Claire Beckett is based in Boston, Massachusetts (USA). Her photographs seek to understand notions of citizenship and belonging within the United States. Recent projects look at cultural appropriation within American military training, including the use of fake Arab villages and costumed role-players, and the experience of American converts to Islam. Her photographs have been shown in solo exhibitions at the Wadsworth Atheneum, Hartford, CT; Carroll and Sons Art Gallery, Boston, MA; and the University of Rhode Island, Kingston, RI; and in group shows at the Massachusetts Museum of Contemporary Art, North Adams, MA; the National Portrait Gallery, Washington, D.C.; the Nelson-Atkins Museum, Kansas City, MO; Aperture Foundation, New York, NY; and FOTODOK, Utrecht, NL, among others. She has been awarded an Artadia Award, New York, NY; a Massachusetts Cultural Council Grant, and was artist-in-residence at Light Work, Syracuse, NY. Her work has been featured in Artforum, Public Culture and The Boston Globe. Born and raised in Chicago, Claire Beckett earned a BA in anthropology at Kenyon College before going on to earn an MFA in photography at Mass College of Art.
“For the project “Simulating Iraq” (2006-2017) I embedded myself on military bases within the United States, photographing the depiction of Arabs and Muslims within the context of counterinsurgency training for the wars in Iraq and Afghanistan.
Features of these training environments included costumed role-players, elaborate Hollywood-inspired sets, and staged tableaus hinting at the imagined lives of far-away people. Those portrayed in the photographs include military personnel, often combat veterans playing the role of enemy combatants, immigrants from Iraq or Afghanistan intended to make the training look and feel realistic, and local American civilians hired to populate the artificial villages.
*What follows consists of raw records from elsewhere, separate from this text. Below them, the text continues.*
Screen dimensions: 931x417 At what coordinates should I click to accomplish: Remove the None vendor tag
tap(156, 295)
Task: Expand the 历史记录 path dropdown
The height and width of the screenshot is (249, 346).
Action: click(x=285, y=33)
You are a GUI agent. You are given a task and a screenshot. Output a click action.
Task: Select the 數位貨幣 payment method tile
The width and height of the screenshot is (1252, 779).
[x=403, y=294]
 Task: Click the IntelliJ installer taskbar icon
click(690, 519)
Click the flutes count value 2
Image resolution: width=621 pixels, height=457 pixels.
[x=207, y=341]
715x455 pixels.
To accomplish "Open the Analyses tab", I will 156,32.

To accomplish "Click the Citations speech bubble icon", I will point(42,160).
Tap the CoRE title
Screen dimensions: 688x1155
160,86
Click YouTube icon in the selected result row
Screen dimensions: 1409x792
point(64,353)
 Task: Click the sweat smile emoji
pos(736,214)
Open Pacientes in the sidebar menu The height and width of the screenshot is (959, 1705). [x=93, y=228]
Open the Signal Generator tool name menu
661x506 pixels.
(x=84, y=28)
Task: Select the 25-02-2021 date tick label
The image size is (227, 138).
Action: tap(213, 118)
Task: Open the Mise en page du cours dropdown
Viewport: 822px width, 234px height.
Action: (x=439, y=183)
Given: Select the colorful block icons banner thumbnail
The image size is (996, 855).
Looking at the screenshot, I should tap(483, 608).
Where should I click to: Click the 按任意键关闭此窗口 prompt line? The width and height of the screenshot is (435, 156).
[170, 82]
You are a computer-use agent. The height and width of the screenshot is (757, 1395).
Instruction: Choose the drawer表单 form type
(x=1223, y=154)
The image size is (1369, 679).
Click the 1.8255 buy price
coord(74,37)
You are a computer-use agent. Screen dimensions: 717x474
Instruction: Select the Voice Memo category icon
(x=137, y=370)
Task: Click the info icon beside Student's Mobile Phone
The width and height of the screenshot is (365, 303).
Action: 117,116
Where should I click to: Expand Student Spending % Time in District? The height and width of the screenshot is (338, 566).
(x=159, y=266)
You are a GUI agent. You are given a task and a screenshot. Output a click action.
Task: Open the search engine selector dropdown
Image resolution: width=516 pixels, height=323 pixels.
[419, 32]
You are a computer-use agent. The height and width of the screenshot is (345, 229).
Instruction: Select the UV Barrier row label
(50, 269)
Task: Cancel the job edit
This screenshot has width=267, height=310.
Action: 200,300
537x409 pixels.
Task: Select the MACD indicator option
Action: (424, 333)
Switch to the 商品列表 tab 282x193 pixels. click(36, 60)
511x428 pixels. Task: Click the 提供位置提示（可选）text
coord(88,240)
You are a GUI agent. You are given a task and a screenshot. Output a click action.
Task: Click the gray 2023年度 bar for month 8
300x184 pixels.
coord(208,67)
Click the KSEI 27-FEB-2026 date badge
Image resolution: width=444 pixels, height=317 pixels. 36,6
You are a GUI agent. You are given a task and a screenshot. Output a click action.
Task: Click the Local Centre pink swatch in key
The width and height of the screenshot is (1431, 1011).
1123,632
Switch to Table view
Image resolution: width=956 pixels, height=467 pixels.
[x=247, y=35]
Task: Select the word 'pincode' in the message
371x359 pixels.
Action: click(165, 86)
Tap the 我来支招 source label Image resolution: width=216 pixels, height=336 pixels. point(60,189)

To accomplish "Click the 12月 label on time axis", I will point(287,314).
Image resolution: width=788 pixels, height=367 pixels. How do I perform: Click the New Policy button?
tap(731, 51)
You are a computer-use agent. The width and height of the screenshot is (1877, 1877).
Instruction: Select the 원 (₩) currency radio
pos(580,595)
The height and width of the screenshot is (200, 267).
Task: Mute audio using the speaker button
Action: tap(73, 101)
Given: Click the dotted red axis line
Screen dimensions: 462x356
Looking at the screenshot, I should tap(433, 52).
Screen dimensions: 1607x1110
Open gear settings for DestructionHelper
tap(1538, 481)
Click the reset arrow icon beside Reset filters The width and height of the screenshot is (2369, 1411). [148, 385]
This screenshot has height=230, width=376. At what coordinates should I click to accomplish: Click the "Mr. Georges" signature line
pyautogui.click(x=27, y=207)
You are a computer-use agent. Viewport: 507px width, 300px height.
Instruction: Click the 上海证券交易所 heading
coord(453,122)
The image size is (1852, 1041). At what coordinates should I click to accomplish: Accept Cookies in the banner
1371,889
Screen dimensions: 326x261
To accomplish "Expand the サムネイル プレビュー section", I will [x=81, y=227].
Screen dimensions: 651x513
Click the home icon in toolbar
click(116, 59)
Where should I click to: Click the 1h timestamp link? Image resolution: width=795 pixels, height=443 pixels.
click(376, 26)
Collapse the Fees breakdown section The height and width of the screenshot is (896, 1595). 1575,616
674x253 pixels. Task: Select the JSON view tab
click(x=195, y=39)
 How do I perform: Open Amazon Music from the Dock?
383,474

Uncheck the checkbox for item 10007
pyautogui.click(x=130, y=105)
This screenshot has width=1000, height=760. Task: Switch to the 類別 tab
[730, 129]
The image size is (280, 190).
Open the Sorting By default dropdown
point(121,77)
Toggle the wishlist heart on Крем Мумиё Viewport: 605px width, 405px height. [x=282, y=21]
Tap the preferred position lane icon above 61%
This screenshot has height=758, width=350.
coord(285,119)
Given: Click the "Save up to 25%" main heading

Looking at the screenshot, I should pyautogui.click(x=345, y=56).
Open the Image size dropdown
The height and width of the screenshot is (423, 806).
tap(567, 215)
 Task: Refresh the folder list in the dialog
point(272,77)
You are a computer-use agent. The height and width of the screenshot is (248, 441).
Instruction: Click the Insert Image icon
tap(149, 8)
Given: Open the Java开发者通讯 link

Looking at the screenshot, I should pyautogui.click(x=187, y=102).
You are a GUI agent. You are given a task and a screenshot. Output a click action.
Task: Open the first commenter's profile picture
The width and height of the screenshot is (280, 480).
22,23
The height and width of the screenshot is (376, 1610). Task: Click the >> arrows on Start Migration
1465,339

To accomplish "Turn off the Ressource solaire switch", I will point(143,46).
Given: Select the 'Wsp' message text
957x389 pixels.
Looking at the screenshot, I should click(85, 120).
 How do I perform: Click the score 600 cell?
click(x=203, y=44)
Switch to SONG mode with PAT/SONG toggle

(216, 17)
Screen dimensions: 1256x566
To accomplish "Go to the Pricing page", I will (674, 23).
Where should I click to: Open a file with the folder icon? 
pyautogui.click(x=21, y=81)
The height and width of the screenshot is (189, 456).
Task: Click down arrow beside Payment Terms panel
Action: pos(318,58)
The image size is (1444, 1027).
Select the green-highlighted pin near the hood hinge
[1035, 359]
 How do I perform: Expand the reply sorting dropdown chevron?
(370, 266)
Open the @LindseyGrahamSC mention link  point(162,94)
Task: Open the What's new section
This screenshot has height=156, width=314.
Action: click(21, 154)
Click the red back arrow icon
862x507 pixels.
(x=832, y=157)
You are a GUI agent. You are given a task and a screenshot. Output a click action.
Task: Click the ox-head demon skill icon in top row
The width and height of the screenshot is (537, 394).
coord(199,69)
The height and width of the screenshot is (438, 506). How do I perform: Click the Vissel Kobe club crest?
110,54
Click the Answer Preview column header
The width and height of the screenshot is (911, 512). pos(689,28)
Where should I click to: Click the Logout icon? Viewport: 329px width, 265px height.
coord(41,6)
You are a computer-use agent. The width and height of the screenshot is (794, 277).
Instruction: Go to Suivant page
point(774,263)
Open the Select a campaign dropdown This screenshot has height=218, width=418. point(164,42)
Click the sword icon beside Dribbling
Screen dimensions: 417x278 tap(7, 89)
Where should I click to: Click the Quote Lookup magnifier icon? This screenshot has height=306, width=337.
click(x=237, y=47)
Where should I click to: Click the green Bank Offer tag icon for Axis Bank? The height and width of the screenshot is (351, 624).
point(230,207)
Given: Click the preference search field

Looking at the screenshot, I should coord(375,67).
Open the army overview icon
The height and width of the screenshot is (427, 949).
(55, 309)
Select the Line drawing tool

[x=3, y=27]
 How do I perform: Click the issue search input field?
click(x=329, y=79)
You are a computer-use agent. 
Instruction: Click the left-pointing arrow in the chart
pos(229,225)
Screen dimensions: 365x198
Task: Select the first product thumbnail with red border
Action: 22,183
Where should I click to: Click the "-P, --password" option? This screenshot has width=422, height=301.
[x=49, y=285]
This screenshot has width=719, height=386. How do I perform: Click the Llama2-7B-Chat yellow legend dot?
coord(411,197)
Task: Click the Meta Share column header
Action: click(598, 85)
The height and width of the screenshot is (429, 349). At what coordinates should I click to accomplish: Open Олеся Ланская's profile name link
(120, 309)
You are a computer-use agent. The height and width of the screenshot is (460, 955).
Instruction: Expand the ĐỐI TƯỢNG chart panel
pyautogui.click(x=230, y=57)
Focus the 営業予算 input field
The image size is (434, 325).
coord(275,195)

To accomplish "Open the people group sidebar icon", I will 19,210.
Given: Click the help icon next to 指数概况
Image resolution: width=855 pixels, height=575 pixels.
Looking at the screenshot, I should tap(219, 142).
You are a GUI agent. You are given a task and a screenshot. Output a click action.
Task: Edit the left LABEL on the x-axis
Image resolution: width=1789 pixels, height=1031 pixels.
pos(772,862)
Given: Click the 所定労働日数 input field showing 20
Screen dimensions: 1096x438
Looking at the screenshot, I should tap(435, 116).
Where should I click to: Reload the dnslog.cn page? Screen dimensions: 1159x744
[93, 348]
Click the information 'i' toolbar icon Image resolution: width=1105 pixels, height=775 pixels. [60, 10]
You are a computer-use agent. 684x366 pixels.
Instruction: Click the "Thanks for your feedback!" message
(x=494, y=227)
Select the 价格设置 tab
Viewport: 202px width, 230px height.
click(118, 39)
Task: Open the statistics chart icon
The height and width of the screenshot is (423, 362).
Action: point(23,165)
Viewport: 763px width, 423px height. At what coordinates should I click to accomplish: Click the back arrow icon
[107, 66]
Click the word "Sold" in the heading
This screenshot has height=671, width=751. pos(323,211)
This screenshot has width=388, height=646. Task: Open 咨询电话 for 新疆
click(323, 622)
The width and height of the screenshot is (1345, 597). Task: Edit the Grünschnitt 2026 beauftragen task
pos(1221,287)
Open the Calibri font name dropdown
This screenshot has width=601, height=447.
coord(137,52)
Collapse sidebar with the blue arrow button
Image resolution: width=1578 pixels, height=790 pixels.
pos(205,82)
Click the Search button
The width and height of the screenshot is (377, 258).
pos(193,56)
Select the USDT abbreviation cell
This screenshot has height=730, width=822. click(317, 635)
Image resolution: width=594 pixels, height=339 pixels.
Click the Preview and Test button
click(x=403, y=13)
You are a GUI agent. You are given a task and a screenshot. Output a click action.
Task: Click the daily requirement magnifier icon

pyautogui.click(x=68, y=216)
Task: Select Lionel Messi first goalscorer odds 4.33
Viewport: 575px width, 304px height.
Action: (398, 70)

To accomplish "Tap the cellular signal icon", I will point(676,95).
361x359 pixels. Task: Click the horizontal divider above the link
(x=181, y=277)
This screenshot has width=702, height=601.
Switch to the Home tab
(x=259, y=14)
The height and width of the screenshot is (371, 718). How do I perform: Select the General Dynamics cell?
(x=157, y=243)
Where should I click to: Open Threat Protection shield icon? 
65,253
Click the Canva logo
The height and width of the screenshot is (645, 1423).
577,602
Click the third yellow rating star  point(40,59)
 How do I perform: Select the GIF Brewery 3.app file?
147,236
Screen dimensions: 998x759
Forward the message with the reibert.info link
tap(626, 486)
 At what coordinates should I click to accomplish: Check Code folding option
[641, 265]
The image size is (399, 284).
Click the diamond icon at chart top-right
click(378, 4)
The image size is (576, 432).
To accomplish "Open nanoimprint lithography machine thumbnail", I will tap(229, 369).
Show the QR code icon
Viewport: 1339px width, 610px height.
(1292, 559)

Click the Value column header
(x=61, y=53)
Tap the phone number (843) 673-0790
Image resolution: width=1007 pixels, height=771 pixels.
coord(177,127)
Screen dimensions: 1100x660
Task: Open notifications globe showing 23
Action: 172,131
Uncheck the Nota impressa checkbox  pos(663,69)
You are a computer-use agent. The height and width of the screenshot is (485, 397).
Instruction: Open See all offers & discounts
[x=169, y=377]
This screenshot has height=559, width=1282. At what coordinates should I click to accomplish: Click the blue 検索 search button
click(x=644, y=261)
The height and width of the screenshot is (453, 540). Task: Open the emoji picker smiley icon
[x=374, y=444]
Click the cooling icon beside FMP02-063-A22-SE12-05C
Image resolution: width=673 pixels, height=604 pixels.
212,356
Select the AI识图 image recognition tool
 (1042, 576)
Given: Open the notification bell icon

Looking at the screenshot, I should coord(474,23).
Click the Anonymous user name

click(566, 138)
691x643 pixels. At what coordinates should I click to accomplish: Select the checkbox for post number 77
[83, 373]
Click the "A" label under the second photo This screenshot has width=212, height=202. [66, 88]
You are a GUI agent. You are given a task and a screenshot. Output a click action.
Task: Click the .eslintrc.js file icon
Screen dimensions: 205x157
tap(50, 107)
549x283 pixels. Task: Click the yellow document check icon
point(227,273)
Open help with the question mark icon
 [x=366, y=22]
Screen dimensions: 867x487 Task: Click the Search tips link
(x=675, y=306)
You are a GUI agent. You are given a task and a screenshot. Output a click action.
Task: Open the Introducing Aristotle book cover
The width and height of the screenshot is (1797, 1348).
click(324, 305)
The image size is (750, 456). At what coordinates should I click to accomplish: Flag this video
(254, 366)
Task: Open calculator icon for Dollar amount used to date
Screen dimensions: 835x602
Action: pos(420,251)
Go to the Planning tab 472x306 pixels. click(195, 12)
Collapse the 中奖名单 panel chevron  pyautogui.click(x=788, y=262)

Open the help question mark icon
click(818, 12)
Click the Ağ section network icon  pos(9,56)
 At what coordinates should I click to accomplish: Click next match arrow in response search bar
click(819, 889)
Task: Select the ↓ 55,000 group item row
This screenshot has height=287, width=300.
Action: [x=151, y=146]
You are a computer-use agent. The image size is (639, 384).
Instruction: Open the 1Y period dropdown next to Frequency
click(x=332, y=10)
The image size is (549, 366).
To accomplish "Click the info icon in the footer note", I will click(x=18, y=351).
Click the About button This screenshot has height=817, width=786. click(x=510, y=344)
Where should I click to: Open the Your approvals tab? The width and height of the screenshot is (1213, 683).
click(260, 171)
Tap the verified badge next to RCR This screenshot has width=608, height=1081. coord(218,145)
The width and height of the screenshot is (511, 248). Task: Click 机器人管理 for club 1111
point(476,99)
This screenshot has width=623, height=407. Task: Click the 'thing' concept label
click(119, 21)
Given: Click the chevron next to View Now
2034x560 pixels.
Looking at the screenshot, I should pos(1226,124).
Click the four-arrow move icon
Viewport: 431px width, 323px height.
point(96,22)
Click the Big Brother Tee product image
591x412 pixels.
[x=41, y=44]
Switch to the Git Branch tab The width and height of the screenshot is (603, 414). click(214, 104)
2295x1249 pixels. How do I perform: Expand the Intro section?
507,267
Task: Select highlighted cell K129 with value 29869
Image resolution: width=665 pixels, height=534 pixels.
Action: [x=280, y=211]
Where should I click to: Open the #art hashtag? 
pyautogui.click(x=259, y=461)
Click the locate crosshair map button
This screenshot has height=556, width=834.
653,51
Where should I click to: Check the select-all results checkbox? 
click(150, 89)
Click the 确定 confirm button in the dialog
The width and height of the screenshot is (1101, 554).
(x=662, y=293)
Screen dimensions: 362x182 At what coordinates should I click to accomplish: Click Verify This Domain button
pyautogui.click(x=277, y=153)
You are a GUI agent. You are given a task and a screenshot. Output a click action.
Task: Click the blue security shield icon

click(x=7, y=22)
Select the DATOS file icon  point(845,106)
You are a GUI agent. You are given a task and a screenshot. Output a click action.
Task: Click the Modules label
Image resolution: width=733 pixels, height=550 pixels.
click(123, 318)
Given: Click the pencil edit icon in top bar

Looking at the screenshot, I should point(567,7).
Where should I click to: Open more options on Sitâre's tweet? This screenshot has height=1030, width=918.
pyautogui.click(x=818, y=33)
As an artist I believe it is my role to invite a viewer to contemplation, and the works themselves allow space for us to ask questions of ourselves. With this project I look at the way Americans such as myself interact with other cultures, and how we collectively understand our place in the world. I want to draw attention to the problematic depiction of “cultural others” in these trainings, and to challenge their implicit assumption of American cultural superiority.
The photographs in this series were made with a 4”x5” camera and are printed as 30”×40” pigment prints.
“Simulating Iraq” dovetails with two related projects: “In Training” examines what new soldiers go through prior to deployment, and “The Converts,” a work in progress, looks at the experience of Americans from non-Muslim backgrounds who have chosen to become Muslim.”